What to work on ::
Reproduce the entries below word for word, from the line with "The image size is (750, 563)." to the line with "[x=302, y=370]", including both of those lines.

══════════════════════════════

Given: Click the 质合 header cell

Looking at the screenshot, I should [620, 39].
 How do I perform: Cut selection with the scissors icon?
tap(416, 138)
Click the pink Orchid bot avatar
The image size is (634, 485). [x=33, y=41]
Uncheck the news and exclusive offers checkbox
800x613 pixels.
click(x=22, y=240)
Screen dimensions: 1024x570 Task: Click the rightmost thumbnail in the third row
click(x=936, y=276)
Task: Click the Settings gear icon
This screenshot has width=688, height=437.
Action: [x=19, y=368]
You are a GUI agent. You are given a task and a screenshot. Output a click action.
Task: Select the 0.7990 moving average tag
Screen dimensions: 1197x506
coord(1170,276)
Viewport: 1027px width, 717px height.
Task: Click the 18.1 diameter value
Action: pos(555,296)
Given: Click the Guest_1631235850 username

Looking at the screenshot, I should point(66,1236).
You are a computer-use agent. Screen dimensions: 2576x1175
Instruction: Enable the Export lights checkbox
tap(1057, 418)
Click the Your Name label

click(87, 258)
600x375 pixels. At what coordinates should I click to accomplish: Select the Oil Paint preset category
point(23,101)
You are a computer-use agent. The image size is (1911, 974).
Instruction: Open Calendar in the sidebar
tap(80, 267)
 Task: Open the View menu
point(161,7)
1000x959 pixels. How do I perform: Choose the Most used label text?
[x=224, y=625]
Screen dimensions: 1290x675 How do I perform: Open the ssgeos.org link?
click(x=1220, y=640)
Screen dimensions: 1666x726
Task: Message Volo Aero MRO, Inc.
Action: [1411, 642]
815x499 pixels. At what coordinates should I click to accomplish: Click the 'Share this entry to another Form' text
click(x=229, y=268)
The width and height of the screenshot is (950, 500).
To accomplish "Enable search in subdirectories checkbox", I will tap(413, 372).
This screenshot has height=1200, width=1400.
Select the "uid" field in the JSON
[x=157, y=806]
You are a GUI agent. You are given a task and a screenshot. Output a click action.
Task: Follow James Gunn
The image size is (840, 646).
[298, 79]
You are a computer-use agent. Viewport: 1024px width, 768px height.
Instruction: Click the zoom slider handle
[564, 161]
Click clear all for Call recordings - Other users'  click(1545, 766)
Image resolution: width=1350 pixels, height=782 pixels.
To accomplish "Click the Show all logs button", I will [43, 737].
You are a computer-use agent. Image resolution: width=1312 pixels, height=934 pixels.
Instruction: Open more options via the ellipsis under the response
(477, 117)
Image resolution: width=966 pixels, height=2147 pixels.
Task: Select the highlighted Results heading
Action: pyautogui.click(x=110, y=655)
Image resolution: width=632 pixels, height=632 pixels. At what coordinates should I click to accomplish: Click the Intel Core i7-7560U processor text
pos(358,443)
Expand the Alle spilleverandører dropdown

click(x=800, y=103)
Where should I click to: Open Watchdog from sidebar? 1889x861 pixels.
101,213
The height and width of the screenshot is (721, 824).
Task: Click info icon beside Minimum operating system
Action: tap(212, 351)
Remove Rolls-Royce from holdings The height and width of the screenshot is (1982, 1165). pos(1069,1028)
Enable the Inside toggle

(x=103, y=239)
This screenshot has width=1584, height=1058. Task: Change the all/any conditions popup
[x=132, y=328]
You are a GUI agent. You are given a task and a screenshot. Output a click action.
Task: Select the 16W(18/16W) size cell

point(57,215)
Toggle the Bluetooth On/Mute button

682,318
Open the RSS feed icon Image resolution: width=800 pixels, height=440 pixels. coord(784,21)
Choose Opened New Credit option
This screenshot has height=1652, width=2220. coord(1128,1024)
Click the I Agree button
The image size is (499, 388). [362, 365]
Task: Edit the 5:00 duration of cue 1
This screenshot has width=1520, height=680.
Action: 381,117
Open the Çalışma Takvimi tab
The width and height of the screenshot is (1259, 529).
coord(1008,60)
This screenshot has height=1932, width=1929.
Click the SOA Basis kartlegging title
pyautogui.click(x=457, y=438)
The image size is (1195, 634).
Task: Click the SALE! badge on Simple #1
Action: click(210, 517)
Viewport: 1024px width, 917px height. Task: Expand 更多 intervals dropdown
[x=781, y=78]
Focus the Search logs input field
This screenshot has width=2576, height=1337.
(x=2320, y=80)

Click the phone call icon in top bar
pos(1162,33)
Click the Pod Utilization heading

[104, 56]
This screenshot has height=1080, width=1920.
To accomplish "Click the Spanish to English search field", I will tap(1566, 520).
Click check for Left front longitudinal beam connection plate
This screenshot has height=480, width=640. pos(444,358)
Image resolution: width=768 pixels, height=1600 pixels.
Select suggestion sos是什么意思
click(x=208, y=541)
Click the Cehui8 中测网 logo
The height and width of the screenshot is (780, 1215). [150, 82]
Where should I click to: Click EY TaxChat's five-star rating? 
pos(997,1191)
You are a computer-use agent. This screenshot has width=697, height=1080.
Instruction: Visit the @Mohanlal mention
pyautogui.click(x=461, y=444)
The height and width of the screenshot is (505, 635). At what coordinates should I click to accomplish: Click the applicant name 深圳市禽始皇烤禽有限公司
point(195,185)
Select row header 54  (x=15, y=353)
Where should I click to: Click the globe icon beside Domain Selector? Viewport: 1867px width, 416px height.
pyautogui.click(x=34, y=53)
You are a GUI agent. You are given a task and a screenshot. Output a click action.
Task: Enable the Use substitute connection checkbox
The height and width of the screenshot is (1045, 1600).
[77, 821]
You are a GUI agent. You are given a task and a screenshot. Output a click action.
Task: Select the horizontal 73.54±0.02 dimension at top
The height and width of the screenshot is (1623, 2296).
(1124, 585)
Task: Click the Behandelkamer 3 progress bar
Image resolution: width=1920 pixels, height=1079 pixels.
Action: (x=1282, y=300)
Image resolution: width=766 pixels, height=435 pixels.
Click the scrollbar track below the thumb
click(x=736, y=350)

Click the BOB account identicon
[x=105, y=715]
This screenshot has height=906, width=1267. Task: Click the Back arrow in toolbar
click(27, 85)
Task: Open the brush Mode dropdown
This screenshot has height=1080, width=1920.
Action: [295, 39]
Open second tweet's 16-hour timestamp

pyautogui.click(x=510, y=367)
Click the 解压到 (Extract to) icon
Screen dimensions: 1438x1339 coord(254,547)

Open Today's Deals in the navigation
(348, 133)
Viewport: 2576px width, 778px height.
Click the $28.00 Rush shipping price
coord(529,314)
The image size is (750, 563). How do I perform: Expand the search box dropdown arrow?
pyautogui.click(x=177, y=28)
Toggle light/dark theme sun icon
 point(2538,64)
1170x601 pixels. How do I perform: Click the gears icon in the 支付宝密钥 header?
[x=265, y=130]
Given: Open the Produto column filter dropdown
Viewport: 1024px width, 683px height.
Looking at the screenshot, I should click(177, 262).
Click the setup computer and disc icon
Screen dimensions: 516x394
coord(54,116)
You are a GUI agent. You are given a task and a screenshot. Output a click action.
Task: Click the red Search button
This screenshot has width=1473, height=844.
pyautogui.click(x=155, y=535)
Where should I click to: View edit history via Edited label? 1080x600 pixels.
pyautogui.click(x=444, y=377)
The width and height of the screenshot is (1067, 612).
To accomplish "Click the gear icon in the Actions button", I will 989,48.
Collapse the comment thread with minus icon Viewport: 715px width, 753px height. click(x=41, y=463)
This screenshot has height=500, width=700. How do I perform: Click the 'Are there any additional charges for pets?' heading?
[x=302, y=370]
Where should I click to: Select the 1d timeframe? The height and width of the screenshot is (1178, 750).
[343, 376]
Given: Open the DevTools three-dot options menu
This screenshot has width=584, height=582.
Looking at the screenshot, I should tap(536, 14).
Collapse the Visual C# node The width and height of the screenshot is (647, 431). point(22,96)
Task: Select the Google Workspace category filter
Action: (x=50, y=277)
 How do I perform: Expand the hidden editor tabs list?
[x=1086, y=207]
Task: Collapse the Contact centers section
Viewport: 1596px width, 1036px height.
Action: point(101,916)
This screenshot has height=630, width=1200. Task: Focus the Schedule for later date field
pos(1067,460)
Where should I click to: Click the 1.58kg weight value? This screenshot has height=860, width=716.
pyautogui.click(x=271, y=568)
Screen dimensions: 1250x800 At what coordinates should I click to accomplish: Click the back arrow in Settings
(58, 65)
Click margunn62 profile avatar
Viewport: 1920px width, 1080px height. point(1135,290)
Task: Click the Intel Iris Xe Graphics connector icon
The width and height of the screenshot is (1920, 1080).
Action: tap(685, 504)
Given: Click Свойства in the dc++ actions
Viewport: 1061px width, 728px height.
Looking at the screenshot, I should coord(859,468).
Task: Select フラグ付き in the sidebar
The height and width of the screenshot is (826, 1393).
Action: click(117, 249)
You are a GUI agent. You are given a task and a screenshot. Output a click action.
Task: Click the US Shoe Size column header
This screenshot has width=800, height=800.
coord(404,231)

══════════════════════════════

Exercise result ::
The image size is (750, 563). How do I perform: Expand the search box dropdown arrow?
pyautogui.click(x=177, y=28)
Toggle light/dark theme sun icon
 point(2538,64)
1170x601 pixels. How do I perform: Click the gears icon in the 支付宝密钥 header?
[x=265, y=130]
Given: Open the Produto column filter dropdown
Viewport: 1024px width, 683px height.
Looking at the screenshot, I should click(177, 262).
Click the setup computer and disc icon
Screen dimensions: 516x394
coord(54,116)
You are a GUI agent. You are given a task and a screenshot. Output a click action.
Task: Click the red Search button
This screenshot has width=1473, height=844.
pyautogui.click(x=155, y=535)
Where should I click to: View edit history via Edited label? 1080x600 pixels.
pyautogui.click(x=444, y=377)
The width and height of the screenshot is (1067, 612).
To accomplish "Click the gear icon in the Actions button", I will 989,48.
Collapse the comment thread with minus icon Viewport: 715px width, 753px height. click(x=41, y=463)
This screenshot has height=500, width=700. How do I perform: Click the 'Are there any additional charges for pets?' heading?
[x=302, y=370]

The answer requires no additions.